Maksudnya adalah, kewajiban-kewajiban tersebut selalu mengikat setiap orang di
mana-mana. Tentu saja, tidak setiap kehendak Allah harus berasal dari natur-Nya
yang tidak berubah. Ada beberapa hal yang pada dasarnya sesuai dengan natur-Nya
tetapi dengan bebas mengalir dari kehendak-Nya. Misalnya, Allah memilih untuk
menguji ketaatan moral Adam dan Hawa dengan melarang mereka makan buah dari
pohon tertentu (Kejadian 2:16-17). Meskipun secara moral Adam dan Hawa bersalah
karena tidak menaati perintah itu, kita tidak diikat oleh perintah tersebut
saat ini. Perintah tersebut didasarkan pada kehendak Allah dan tidak harus
berasal dari natur-Nya.
c. Etika
Kristen Berdasarkan Wahyu Allah
Etika
Kristen didasarkan pada perintah-perintah Allah, wahyu yang bersifat umum (Roma
1:19-20; 2:12-15 dan khusus (Roma 2:18; 3:2). Allah telah menyatakan diri-Nya
baik melalui alam (Mazmur 19:1-6) dan dalm Kitab Suci (Mazmur 19:7-14). Wahyu
umum berisikan perintah Allah bagi semua orang. Wahyu khusus mendeklarasikan kehendak-Nya
untuk orang-orang percaya. Etapi di dalam kedua hal tersebut, dasar dari
tanggung jawab etis manusia adalah wahyu ilahi.
Gagal
untuk mengenali Allah sebagai sumber kewajiban moral tidak membebaskan siapapun
juga, bahkan seorang ateis, dari kewajiban moralnya. Karena “apabila
bangsa-bangsa lain yang tidak memiliki hukum Taurat oleh dorongan diri sendiri
melakukan apa yang dituntut hukum Taurat, maka, walaupun merekatidak memiliki
hukum Taurat, mereka menjadi hukum Taurat bagi diri mereka sendiri. Sebab
dengan itu mereka menunjukkan, bahwa isi hukum Taurat ada tertulis di dalam
hati mereka” (Roma 2:14-15). Maksudnya adalah, bahkan jika orang-orang yang
tidak percaya tidak memiliki hukum moral di dalam pikiran mereka, mereka masih
memilikinya tertulis dalam hati mereka. Bahkan jika mereka mengetahuinya
melalui pengertian, mereka memperlihatkannya melalui kehendak hati.

#### KUTIPAN CATATAN:

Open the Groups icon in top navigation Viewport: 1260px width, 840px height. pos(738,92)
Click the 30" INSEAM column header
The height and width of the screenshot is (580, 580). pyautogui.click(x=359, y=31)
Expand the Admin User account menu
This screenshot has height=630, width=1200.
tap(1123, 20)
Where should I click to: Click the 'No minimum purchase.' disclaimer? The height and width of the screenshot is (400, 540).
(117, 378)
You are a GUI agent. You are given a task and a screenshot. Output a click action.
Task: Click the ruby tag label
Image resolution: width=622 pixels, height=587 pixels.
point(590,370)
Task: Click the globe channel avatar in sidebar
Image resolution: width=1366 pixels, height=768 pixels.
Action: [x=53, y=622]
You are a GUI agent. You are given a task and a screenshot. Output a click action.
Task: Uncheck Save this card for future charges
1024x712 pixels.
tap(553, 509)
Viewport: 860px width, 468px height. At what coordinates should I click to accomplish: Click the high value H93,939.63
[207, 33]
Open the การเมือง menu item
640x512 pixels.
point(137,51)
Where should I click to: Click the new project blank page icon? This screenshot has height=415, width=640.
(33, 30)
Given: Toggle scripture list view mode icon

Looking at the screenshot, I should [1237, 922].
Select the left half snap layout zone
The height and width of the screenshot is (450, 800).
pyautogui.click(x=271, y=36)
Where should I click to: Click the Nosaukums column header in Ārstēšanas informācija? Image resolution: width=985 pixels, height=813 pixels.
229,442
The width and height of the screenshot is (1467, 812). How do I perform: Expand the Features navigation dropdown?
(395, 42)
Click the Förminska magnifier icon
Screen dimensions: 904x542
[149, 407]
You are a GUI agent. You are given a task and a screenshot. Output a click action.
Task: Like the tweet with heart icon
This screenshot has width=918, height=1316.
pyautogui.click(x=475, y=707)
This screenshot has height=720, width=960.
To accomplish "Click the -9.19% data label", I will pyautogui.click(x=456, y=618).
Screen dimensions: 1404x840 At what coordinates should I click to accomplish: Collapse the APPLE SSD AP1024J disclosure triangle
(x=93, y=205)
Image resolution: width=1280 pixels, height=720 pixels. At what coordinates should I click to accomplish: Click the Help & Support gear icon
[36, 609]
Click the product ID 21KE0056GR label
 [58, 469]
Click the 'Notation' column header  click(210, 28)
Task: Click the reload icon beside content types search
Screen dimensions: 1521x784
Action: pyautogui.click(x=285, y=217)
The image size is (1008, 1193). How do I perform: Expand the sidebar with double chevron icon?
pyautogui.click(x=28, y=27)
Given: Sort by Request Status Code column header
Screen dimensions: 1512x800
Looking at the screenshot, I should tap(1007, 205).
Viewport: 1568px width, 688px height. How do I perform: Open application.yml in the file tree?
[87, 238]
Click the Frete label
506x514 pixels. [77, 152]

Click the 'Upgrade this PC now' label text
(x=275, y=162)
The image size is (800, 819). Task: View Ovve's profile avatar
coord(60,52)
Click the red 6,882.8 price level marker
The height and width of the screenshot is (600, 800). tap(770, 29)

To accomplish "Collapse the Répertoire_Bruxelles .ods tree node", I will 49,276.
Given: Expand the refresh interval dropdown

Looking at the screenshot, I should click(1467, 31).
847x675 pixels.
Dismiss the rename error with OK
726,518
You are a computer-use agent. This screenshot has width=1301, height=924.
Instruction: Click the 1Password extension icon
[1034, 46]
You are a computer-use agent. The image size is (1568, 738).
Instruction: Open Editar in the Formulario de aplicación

#### PETUNJUK TUGAS:
(1) Menurut teks tentang etika Kristen, mengapa kita saat ini tidak diikat oleh larangan makan buah dari pohon tertentu yang diberikan kepada Adam dan Hawa? Jelaskan dalam satu sampai tiga kalimat.
(2) Sebutkan semua rujukan ayat Alkitab yang dikutip dalam teks tentang etika Kristen.
(3) Teruskan teks tentang etika Kristen mulai setelah kalimat terakhirnya.
Catatan-catatan di atas tidak berperan sama sekali di sini.

#### JAWABAN BERURUTAN:
(1) Larangan itu didasarkan pada kehendak Allah dan tidak harus berasal dari natur-Nya yang tidak berubah. Perintah tersebut termasuk hal yang sesuai dengan natur-Nya tetapi dengan bebas mengalir dari kehendak-Nya untuk menguji ketaatan moral Adam dan Hawa.

(2) Kejadian 2:16-17; Roma 1:19-20; Roma 2:12-15; Roma 2:18; Roma 3:2; Mazmur 19:1-6; Mazmur 19:7-14; Roma 2:14-15

(3)
d. Etika
Kristen Bersifat Menentukan
Karena
kebenaran moral ditetapkan oleh Allah yang bermoral maka harus dilaksanakan.
Tidak ada hukum moral tanpa si Pemberi moral; tidak ada perundang-undangan
moral tanpa Pembuat undang-undang moral. Dengan demikan etika Kristen
berdasarkan naturnya adalah preskriptif, bukan deskriptif. Etika berkaitan
dengan apa yang seharusnya dilakukan, bukan dengan apa yang sebenarnya sedang
terjadi. Orang-orang Kristen tidak menemukan kewajiban-kewajiban etis mereka di
dalam standar orang-orang Kristen tetapi di dalam standar bagi orang-orang
Kristen di Alkitab.
e. Etika
Kristen Itu Deontologis
Sistem-sistem
etis pada umumnya dapat dibagi ke dalam dua kategori, deontologis (berpusat
pada kewajiban) dan teleologis (berpusat pada tujuan). Etika kristen itu
deontologis dalam arti bersikeras bahwa beberapa tindakan yang menghasilkan ke
gagalan itu tetap baik. Orang-orang Kristen percaya, misalnya, bahwa adalah
lebih baik untuk mengasihi dan kehilangan dari pada tidak mengasihi sama
sekali.
Orang-orang
Kristen percaya bahwa salib bukan merupakan kegagalan hanya karena beberapa
orang akan diselamatkan. Salib itu cukup bagi semua orang, walaupun hanya
bermanfaat untuk mereka yang percaya. Etika Kristen bersikeras bahwa adalah
baik untuk bekerja menentang kefanatikan dan rasisme, meskipun usaha itu
mengalami kegagalan. Hal ini demikian karena tindakan-tindakan moral yang
mencerminkan natur Allah itu baik, baik tindakan itu membawa hasil baik
ataupuntidak. Kebaikan orang Kristen tidak di tentukan oleh undian. Di dalam
hidup ini pemenang tidak selalu benar.[5]
C.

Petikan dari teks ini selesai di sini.